▸ **EXERCISE PROMPT**
Lines in the listing below containing the string "legend" are to be identified and copied.

▸ **EXERCISE MATERIALS**
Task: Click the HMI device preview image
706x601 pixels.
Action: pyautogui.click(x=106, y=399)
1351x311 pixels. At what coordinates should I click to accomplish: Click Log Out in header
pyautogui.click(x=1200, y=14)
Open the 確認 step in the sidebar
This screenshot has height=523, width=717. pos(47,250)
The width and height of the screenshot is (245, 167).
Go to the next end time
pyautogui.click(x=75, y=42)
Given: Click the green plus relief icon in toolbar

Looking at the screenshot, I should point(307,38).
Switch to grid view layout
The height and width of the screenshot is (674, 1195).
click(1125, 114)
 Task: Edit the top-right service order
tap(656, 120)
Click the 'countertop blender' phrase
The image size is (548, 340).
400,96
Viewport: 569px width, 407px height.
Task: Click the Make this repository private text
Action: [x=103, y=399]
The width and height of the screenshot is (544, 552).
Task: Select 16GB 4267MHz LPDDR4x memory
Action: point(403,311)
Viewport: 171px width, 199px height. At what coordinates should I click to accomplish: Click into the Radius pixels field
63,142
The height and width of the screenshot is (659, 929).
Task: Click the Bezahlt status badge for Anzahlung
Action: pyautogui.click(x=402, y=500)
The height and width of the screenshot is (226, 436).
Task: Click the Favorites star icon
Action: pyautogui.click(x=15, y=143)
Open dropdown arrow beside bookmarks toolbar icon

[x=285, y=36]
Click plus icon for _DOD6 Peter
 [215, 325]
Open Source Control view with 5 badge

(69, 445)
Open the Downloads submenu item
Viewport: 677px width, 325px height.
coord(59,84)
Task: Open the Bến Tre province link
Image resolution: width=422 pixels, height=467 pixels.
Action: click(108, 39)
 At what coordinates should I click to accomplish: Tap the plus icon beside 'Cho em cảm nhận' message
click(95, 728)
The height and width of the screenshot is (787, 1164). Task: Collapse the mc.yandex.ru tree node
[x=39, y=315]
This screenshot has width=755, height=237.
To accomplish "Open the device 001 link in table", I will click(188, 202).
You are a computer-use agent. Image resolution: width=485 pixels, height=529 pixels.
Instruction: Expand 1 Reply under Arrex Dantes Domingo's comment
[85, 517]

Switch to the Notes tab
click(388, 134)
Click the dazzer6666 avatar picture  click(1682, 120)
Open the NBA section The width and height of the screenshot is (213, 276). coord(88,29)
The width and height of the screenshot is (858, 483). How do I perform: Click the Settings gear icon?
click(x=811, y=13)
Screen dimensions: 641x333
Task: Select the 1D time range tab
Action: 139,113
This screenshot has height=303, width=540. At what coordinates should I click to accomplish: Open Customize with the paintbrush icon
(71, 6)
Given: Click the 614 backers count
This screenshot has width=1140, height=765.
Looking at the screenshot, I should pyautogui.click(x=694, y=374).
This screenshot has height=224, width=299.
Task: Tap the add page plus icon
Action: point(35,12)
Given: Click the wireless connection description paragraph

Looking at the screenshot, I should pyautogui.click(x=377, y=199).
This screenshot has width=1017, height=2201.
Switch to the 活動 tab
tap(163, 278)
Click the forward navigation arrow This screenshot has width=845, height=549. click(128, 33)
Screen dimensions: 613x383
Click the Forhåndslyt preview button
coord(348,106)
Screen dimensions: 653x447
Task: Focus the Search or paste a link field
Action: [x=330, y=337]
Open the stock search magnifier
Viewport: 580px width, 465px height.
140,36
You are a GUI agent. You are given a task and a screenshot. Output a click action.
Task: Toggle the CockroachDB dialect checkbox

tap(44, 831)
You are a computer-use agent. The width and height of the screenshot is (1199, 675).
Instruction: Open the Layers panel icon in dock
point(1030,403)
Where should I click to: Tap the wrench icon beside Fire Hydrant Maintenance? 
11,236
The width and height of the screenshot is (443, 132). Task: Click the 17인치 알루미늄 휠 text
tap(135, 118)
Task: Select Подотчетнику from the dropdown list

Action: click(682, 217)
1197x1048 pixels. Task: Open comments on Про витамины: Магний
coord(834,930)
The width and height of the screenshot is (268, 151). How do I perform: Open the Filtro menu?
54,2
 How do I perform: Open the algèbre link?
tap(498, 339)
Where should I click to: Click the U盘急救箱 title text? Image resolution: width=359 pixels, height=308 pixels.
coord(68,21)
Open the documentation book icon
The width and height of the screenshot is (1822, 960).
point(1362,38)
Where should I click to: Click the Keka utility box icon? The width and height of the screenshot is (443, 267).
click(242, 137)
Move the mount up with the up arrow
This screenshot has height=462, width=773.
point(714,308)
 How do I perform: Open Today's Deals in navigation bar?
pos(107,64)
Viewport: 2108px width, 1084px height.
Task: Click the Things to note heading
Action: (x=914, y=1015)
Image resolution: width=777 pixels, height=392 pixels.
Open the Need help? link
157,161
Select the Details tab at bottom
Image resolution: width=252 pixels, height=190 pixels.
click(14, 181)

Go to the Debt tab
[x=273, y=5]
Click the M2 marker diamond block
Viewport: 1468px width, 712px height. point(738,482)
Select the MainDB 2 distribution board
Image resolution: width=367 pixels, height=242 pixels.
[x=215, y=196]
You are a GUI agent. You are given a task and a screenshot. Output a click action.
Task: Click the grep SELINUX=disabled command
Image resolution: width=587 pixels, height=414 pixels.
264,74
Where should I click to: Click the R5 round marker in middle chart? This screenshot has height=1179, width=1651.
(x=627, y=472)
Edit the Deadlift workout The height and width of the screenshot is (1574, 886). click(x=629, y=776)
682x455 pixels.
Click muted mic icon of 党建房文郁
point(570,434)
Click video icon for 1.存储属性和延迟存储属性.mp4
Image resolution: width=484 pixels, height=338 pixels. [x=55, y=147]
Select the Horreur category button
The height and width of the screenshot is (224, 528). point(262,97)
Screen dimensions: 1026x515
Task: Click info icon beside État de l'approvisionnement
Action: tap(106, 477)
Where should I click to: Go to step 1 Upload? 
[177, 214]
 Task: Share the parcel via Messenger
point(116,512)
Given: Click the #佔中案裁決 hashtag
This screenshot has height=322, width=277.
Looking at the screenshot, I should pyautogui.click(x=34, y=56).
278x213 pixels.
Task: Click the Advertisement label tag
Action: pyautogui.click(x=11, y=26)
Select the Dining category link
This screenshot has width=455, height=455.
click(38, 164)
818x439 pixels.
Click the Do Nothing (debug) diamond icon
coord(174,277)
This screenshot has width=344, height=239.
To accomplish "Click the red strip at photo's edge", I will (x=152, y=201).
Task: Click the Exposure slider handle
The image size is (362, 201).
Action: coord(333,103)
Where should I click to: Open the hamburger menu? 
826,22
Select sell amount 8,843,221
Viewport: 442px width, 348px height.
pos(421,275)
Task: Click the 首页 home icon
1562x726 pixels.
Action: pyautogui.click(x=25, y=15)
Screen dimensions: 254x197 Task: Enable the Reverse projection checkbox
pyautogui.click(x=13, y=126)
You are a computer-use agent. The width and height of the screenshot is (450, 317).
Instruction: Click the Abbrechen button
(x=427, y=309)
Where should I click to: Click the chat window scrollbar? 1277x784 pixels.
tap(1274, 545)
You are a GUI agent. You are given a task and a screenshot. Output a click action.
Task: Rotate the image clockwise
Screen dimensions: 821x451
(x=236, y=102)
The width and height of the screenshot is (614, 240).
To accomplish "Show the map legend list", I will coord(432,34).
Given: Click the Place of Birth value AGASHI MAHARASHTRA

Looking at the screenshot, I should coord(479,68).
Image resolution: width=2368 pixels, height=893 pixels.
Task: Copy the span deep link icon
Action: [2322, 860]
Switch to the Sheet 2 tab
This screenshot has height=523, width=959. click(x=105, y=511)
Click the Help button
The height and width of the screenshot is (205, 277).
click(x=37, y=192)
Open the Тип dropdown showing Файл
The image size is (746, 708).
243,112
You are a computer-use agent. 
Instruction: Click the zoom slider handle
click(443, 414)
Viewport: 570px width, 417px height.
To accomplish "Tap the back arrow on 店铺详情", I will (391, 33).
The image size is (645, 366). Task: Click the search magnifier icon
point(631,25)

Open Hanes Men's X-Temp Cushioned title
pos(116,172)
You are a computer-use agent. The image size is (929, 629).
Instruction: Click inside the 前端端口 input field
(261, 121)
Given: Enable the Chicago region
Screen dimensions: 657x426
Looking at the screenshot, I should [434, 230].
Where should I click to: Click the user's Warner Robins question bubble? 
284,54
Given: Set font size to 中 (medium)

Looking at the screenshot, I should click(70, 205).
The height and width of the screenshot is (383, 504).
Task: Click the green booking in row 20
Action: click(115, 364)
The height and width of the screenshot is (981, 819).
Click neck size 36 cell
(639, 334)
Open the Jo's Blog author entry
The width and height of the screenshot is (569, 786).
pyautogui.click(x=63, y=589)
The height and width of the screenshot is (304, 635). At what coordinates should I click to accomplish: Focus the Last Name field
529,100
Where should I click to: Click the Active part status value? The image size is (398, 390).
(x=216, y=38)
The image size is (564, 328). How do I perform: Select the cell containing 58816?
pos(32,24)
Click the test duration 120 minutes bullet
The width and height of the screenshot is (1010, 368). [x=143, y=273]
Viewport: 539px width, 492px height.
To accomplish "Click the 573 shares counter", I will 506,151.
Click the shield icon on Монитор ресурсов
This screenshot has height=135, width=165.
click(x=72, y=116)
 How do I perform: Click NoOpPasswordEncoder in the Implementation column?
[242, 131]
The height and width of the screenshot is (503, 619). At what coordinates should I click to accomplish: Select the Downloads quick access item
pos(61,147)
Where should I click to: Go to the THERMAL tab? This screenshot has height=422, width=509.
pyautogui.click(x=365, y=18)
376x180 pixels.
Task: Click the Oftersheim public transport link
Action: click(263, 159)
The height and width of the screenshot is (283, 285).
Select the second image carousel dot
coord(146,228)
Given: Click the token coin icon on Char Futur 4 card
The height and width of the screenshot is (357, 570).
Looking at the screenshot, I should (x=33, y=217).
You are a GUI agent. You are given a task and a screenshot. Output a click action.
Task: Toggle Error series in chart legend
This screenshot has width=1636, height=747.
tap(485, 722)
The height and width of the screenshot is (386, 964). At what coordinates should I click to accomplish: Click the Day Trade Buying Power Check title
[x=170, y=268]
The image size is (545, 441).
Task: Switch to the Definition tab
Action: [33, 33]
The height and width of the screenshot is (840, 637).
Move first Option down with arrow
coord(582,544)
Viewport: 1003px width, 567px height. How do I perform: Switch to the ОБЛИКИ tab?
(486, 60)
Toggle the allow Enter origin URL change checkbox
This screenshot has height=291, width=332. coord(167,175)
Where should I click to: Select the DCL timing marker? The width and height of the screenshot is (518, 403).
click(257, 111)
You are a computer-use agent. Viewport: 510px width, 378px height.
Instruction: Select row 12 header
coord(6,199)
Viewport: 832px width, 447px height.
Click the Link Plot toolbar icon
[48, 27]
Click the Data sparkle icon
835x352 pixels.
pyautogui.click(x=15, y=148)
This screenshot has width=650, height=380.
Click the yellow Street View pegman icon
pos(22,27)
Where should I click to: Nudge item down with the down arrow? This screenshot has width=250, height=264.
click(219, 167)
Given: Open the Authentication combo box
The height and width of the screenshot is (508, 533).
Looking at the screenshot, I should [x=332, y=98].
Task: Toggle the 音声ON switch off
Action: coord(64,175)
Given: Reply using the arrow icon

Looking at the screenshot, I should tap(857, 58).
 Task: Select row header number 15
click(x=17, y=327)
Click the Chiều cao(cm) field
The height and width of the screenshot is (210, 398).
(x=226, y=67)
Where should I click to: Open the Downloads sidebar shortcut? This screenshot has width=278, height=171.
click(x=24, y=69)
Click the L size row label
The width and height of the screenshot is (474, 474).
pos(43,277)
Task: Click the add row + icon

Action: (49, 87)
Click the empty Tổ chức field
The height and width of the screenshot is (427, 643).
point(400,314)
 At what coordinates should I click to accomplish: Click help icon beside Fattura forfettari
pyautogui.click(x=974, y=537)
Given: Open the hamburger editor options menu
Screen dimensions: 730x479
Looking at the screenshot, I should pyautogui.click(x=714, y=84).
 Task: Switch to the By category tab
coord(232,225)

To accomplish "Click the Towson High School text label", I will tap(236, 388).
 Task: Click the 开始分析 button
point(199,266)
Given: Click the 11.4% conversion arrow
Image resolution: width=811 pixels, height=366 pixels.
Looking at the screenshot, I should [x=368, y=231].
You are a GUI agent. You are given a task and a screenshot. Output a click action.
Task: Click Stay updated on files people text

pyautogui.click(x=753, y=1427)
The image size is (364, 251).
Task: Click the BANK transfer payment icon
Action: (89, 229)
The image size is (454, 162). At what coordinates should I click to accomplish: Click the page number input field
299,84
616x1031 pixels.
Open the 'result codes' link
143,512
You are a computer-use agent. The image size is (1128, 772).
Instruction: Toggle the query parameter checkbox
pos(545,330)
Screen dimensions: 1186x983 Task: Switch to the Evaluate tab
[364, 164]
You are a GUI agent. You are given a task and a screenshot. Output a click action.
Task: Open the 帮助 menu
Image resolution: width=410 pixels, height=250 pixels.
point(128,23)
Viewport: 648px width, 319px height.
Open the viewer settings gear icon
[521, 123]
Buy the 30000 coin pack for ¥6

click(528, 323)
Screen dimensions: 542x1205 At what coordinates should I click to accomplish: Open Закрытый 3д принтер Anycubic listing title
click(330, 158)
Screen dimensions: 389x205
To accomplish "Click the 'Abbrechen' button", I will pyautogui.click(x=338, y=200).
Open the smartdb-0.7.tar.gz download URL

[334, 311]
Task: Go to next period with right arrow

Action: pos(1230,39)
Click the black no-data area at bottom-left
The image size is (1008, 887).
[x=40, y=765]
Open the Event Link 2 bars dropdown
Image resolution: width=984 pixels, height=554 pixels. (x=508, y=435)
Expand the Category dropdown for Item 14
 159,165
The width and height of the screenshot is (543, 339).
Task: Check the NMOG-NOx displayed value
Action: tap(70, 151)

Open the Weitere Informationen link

▸ **EXERCISE RESULT**
To accomplish "Show the map legend list", I will coord(432,34).
Task: Toggle Error series in chart legend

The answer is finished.